Importance of Creditor Participation

The court highlighted the importance of active creditor participation in the reorganization process. It recognized that the Bankruptcy Code is designed to encourage negotiation and collaboration between debtors and creditors. By allowing reimbursement for committee members’ expenses, the court aimed to facilitate their involvement in the case. The court noted that participation by knowledgeable creditors is crucial for examining the debtor’s conduct and negotiating a reorganization plan. It found that requiring committee members to bear their expenses could deter them from participating, especially in cases with geographically dispersed operations and creditors. The decision to reimburse expenses was intended to ensure that committees could effectively fulfill their roles without financial burden. This stance was supported by other cases, such as In re Toy and Sports Warehouse, Inc., which acknowledged the necessity of reimbursing committee members to maintain their active engagement in the bankruptcy process.

  • The court stressed that creditor action was vital to make a fair plan.
  • The court noted the Code aimed to push talks and deals between sides.
  • The court said paying member costs would help them take part in the case.
  • The court found expert creditors were needed to check the debtor and make deals.
  • The court warned that forcing members to pay could keep them from joining in.
  • The court thought pay was key where creditors or firms were far apart.
  • The court relied on other cases that said member cost pay kept members active.

Cold Calls

Being called on in law school can feel intimidating—but don’t worry, we’ve got you covered. Reviewing these common questions ahead of time will help you feel prepared and confident when class starts.
What were the main procedural requests made by the Debtor and the Official Unsecured Creditors Committees in this case?See answer

The Debtor and Official Unsecured Creditors Committees requested the establishment of procedures for paying professional fees and reimbursing expenses.

Why did the Debtor oppose the Committee's proposed order for expense reimbursement?See answer

The Debtor opposed the Committee's proposed order for reimbursement of expenses, arguing that such reimbursement was not allowable under the Bankruptcy Code.

How did the secured lenders in the Kaiser Coal case react to the Debtor's proposal for paying professional fees?See answer

The secured lenders in the Kaiser Coal case objected to the Debtor's proposal, expressing concerns about using cash collateral for the payment of professional fees.

What issues did the court decide not to address at this stage of the proceedings?See answer

The court decided not to address the use of cash collateral at this stage of the proceedings.

What was the court's stance on the automatic reduction of interim fee applications under Section 331?See answer

The court disagreed with automatic reductions in interim fee applications, stating that professionals should be compensated consistent with normal commercial transactions.

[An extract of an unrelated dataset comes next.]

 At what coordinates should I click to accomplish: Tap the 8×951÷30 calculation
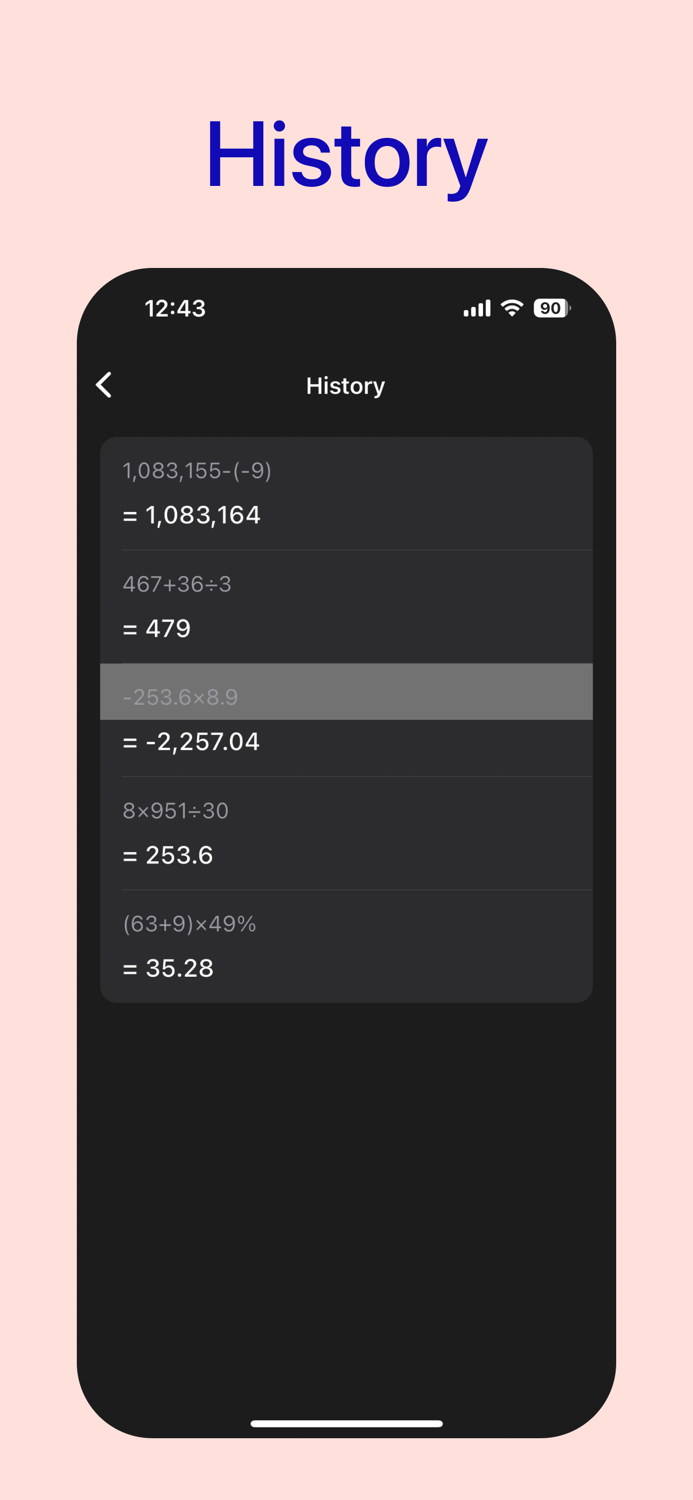pos(175,811)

On what basis did the court justify the reimbursement of committee members' expenses as administrative expenses?See answer

The court justified reimbursement of committee members' expenses as administrative expenses if they were necessary and contributed to the estate's betterment.

How did the legislative history of the Bankruptcy Code influence the court's decision regarding professional compensation?See answer

The legislative history showed that the Bankruptcy Code intended for professionals to be compensated at a rate consistent with normal commercial transactions, rejecting notions of economy in fee fixing.

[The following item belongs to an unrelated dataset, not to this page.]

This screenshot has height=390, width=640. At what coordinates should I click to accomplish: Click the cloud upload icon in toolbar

What specific sections of the Bankruptcy Code did the court consider in deciding the reimbursement of committee members' expenses?See answer

The court considered Sections 330, 331, and 503 of the Bankruptcy Code in deciding the reimbursement of committee members' expenses.

How did the court interpret the legislative history concerning unofficial committees in relation to Section 503(b)(3)?See answer

The court interpreted the legislative history as indicating that Section 503(b)(3) was only applicable to unofficial committees, not excluding reimbursement to official committees.

What was the significance of the court's reference to the case of In re Evans Products Company?See answer

The case of In re Evans Products Company was significant as it set a precedent that expenses incurred by committee members are presumed to benefit the estate unless shown otherwise.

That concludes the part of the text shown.